---------- RECORD EXTRACTS ----------
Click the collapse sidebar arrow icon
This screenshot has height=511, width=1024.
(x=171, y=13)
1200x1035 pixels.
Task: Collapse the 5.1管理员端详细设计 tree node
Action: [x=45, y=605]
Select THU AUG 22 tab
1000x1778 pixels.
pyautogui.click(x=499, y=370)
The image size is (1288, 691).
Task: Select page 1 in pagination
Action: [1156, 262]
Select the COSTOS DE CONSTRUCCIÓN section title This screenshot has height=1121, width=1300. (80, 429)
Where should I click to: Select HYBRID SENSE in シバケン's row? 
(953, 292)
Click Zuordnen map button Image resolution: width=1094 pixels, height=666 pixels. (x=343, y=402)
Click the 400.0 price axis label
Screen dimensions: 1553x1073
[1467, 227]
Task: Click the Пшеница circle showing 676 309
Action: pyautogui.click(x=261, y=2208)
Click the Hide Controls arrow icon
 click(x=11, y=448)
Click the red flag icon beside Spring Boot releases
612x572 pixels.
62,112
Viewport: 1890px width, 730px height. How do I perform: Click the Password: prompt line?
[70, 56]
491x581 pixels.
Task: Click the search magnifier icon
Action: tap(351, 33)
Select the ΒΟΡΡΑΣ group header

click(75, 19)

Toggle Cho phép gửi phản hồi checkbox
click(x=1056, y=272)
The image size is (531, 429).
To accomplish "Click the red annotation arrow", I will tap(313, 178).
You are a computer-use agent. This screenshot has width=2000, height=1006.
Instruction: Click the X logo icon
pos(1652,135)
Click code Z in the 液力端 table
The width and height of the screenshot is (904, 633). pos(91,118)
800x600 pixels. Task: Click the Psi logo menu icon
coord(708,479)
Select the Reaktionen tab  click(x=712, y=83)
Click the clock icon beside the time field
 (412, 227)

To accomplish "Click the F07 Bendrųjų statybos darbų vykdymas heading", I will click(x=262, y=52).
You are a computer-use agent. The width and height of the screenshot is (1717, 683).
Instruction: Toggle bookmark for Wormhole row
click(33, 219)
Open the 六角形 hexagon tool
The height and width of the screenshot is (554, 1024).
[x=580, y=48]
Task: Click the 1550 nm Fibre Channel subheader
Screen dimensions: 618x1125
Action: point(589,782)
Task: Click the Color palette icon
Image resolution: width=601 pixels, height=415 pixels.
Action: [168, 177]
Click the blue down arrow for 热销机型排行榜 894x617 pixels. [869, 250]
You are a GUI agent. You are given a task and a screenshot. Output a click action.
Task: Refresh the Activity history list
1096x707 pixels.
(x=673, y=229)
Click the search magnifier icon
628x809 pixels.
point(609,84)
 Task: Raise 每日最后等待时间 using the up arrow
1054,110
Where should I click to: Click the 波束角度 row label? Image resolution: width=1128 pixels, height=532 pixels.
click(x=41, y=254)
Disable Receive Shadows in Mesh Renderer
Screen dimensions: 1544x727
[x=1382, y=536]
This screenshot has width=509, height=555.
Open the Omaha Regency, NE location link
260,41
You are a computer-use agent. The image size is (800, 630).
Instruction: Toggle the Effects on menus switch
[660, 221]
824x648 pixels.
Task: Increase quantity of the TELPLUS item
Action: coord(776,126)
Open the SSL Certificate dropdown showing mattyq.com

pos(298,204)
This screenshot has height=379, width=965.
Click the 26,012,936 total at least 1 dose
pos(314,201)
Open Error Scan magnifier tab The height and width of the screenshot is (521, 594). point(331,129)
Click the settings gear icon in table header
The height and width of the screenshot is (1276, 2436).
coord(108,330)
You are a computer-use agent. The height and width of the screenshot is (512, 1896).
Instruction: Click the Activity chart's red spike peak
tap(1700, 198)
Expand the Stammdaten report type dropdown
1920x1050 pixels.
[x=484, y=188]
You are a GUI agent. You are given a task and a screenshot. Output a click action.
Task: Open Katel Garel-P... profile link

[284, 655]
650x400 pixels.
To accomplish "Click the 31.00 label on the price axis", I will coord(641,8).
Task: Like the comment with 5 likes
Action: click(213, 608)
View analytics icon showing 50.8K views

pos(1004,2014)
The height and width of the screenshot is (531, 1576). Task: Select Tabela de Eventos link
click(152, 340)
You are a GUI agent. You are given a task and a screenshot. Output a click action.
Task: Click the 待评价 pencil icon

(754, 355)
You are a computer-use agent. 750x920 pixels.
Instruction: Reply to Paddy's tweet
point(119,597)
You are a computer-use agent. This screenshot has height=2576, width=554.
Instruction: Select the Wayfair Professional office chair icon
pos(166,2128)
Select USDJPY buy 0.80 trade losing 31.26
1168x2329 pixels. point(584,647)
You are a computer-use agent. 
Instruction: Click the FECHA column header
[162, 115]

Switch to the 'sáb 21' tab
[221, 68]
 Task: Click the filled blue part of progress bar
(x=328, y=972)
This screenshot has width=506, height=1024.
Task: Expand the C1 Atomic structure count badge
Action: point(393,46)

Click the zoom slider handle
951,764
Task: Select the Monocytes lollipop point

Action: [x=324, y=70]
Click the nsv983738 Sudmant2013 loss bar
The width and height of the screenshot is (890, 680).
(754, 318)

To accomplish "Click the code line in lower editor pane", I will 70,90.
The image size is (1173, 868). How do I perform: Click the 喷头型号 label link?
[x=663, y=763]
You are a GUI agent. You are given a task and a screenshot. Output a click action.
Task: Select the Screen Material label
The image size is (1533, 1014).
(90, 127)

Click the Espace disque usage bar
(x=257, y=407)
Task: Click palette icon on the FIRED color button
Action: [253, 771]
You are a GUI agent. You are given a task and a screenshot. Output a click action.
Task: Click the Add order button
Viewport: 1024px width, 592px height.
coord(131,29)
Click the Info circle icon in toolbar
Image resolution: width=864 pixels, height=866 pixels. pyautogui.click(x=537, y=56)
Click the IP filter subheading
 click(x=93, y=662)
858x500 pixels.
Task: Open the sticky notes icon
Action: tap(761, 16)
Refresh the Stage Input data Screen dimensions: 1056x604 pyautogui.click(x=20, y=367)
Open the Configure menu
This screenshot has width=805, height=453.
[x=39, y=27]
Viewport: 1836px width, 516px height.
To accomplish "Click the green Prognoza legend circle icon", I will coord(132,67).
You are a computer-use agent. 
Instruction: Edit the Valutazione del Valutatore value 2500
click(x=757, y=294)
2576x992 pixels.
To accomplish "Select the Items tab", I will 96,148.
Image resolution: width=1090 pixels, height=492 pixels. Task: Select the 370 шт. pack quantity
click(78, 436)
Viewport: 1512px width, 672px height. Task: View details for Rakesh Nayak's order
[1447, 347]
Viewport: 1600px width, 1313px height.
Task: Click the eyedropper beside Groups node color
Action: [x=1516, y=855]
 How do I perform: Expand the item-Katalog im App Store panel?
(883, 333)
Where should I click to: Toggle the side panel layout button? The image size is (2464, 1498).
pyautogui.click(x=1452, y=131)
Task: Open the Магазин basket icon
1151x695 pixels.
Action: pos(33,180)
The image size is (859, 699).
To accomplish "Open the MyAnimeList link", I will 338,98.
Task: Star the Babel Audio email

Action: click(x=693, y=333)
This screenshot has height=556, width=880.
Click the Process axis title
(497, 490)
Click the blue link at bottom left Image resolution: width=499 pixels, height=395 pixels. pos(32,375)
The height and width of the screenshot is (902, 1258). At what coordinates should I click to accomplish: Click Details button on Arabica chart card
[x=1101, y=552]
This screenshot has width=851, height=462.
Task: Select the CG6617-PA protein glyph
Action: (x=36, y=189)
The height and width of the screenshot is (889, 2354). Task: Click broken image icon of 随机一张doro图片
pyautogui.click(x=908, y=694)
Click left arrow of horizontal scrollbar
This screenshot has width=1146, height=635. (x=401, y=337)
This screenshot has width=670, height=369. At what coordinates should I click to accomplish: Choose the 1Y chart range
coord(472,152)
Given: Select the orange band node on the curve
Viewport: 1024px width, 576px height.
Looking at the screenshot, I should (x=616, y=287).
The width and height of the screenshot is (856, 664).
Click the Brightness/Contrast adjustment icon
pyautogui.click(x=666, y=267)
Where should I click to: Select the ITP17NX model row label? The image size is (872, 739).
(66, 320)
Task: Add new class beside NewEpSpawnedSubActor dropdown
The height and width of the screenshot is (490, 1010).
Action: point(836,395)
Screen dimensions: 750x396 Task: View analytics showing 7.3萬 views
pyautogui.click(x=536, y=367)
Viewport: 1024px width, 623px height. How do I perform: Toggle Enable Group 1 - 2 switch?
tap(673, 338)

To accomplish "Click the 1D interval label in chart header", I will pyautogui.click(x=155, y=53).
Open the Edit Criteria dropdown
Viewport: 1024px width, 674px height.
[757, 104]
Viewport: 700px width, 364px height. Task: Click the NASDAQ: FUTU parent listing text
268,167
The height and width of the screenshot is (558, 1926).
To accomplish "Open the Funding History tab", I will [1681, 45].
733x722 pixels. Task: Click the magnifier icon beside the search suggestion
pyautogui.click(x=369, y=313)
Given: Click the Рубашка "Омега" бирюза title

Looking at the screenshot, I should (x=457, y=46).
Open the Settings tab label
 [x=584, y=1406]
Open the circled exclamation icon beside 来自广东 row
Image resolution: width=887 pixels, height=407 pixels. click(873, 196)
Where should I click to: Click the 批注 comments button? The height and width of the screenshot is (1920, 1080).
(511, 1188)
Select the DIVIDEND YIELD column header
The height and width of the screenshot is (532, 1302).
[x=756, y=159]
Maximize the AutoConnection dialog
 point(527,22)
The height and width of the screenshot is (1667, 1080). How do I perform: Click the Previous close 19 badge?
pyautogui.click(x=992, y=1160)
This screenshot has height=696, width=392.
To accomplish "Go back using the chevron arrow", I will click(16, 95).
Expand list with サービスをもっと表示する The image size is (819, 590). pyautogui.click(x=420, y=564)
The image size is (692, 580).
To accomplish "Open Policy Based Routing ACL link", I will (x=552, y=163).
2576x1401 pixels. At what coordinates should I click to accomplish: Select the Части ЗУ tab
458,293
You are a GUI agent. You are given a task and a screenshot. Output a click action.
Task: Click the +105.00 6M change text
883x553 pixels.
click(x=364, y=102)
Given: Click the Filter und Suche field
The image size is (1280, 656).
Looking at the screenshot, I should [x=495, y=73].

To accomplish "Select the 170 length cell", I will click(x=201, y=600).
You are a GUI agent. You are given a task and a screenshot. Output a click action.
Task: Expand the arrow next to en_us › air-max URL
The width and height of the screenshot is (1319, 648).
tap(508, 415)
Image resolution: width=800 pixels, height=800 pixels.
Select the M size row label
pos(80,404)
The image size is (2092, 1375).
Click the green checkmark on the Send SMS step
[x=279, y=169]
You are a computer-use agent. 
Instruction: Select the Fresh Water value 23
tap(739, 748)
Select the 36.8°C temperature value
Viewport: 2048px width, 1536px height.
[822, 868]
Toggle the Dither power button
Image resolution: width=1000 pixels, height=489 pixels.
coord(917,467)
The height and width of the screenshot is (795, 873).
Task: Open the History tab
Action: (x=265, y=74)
----------
-- EXERCISE DIRECTIONS --
The reply must consist solely of the lines from the one containing "Select the 36.8°C temperature value" through the last line of the data, reproduced exactly.

-- ANSWER BOX --
Select the 36.8°C temperature value
Viewport: 2048px width, 1536px height.
[822, 868]
Toggle the Dither power button
Image resolution: width=1000 pixels, height=489 pixels.
coord(917,467)
The height and width of the screenshot is (795, 873).
Task: Open the History tab
Action: (x=265, y=74)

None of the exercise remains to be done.